Assessing the aesthetic quality of graphic design is central to visual communication, yet remains underexplored in vision language models (VLMs). We investigate whether VLMs can evaluate design aesthetics in ways comparable to humans. Prior work faces three key limitations: benchmarks restricted to narrow principles and coarse evaluation protocols, a lack of systematic VLM comparisons, and limited training data for model improvement. In this work, we introduce AesEval-Bench, a comprehensive benchmark spanning four dimensions, twelve indicators, and three fully quantifiable tasks: aesthetic judgment, region selection, and precise localization. Then, we systematically evaluate proprietary, open-source, and reasoning-augmented VLMs, revealing clear performance gaps against the nuanced demands of aesthetic assessment. Moreover, we construct a training dataset to fine-tune VLMs for this domain, leveraging human-guided VLM labeling to produce task labels at scale and indicator-grounded reasoning to tie abstract indicators to concrete design regions.Together, our work establishes the first systematic framework for aesthetic quality assessment in graphic design. Our code and dataset will be released at: \href{https://github.com/arctanxarc/AesEval-Bench}{https://github.com/arctanxarc/AesEval-Bench}
Paper Structure (20 sections, 5 figures, 17 tables, 1 algorithm)

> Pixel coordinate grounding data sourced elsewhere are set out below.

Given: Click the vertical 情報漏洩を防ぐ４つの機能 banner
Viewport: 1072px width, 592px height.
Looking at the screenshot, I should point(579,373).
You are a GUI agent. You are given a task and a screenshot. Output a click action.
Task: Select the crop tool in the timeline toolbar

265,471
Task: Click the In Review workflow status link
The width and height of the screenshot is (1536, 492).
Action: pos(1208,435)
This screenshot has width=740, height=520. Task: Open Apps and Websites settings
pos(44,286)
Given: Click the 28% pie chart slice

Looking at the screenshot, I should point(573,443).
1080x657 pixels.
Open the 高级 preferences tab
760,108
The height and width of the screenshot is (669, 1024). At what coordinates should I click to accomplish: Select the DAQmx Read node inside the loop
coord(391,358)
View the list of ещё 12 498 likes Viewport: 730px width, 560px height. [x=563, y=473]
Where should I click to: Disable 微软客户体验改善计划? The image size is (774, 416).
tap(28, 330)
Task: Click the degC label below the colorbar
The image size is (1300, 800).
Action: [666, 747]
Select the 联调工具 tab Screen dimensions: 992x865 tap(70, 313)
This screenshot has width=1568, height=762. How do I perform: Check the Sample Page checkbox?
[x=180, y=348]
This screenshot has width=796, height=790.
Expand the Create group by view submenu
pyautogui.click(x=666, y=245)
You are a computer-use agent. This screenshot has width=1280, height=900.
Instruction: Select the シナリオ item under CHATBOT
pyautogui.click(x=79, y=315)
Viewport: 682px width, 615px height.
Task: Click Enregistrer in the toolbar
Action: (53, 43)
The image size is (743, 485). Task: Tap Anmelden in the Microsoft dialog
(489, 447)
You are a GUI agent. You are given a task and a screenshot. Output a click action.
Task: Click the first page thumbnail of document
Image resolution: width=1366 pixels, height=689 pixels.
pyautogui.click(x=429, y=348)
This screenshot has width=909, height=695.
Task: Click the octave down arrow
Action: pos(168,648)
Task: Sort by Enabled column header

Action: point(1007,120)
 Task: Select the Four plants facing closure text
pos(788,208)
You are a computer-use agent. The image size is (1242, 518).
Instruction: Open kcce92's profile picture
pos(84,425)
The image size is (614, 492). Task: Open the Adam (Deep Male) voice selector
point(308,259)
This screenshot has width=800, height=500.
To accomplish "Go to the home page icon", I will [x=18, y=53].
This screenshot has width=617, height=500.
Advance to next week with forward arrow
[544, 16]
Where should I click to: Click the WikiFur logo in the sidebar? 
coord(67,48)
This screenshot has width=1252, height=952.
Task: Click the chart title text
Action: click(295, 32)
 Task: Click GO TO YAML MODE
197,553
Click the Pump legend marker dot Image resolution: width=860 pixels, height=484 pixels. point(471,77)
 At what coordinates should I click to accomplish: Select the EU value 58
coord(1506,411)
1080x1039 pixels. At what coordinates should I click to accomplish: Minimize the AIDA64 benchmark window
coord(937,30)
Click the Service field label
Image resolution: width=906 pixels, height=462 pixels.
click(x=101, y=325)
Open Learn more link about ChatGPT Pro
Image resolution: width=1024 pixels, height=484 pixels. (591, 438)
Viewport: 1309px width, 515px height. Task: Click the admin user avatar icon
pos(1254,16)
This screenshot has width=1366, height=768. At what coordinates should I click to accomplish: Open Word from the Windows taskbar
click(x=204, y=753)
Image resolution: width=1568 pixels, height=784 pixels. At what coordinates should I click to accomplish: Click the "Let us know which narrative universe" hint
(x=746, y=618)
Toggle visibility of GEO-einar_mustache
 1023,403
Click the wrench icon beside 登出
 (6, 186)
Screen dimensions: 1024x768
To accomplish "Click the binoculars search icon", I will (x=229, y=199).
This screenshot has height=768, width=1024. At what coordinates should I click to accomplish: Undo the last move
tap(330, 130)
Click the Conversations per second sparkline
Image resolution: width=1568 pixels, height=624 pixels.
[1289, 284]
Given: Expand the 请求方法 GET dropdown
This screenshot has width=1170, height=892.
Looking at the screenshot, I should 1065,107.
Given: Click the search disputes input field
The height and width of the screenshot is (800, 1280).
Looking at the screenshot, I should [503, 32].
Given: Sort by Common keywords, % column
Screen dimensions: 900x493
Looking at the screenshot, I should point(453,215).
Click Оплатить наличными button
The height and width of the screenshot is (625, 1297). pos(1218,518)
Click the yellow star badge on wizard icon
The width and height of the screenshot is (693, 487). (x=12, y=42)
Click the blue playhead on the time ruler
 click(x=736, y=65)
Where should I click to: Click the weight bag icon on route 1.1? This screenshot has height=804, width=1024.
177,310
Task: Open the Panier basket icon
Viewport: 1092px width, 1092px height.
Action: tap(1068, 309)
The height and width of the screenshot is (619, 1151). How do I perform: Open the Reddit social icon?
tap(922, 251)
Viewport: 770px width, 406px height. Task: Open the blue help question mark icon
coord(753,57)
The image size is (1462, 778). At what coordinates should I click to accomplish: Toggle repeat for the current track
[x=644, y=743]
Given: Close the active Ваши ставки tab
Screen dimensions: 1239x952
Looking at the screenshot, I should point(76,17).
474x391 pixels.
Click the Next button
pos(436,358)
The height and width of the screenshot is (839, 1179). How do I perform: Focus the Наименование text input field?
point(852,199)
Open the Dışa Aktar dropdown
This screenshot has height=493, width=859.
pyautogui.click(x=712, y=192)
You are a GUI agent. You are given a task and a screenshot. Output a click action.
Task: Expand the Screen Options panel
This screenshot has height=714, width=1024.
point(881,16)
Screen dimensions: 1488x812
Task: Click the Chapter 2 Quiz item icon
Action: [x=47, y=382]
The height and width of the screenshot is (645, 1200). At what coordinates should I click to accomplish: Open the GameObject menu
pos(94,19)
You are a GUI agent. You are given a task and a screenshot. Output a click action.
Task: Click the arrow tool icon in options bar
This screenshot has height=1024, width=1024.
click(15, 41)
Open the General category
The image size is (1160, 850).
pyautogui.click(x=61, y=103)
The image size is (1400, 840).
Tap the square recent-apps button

This paper contains 20 sections, 5 figures, 17 tables, 1 algorithm.

Figures (5)

  • Figure 1: Overview of AesEval-Bench. (A) The four dimensions and twelve indicators considered in the benchmark. Numbers inside the circles indicate how many designs are labeled as flawed for each indicator. (B) Example designs illustrating the indicators, with regions exhibiting aesthetic issues highlighted by red boxes. Detailed textual explanations of all indicators are provided in the Appendix. (C) The three tasks, along with example questions and their expected answers.
  • Figure 2: (A) Illustration of two key steps in training data construction. Human-guided VLM labeling enables scalable determination of whether designs exhibit aesthetic issues. Indicator-grounded reasoning generates reasoning paths that explicitly link abstract indicators to concrete design regions (represented as bbox coordinates). (B) Example highlighting the difference between non-reasoning models, generic reasoning models, and our indicator-grounded reasoning model.
  • Figure 3: Results for model variants using different input components.
  • Figure 4: Diverse design samples sourced from the Crello dataset. The collection demonstrates a wide spectrum of visual styles and structural layouts, including (a) minimalist typography-centric designs (e.g., "Corporate Charity"), (b) photography-driven fashion editorials featuring real human subjects, (c) vintage illustrations, (d) photorealistic tech mockups, (e) geometric abstract art, (f) textured artistic typography, and (g) cyberpunk-themed certificates. This visual evidence refutes the concern of stylistic homogeneity, confirming the dataset's robust coverage across design domains.
  • Figure 5: Representative samples from real-world flawed cases collected by professional designers. Unlike the synthetically perturbed benchmark, these designs were curated by professional designers to represent authentic aesthetic defects encountered in real-world workflows. The samples exhibit flaws such as (a) visual clutter and inconsistent orientation (e.g., "World AIDS Day"), (b) spatial imbalance and disconnected elements (e.g., "Startup Job Fair"), (c) grid-based alignment errors (e.g., "School Magazine"), and (d) typographic obstruction (e.g., "End Violence"). This dataset serves as a rigorous Out-Of-Distribution benchmark to evaluate model generalization beyond synthetic patterns.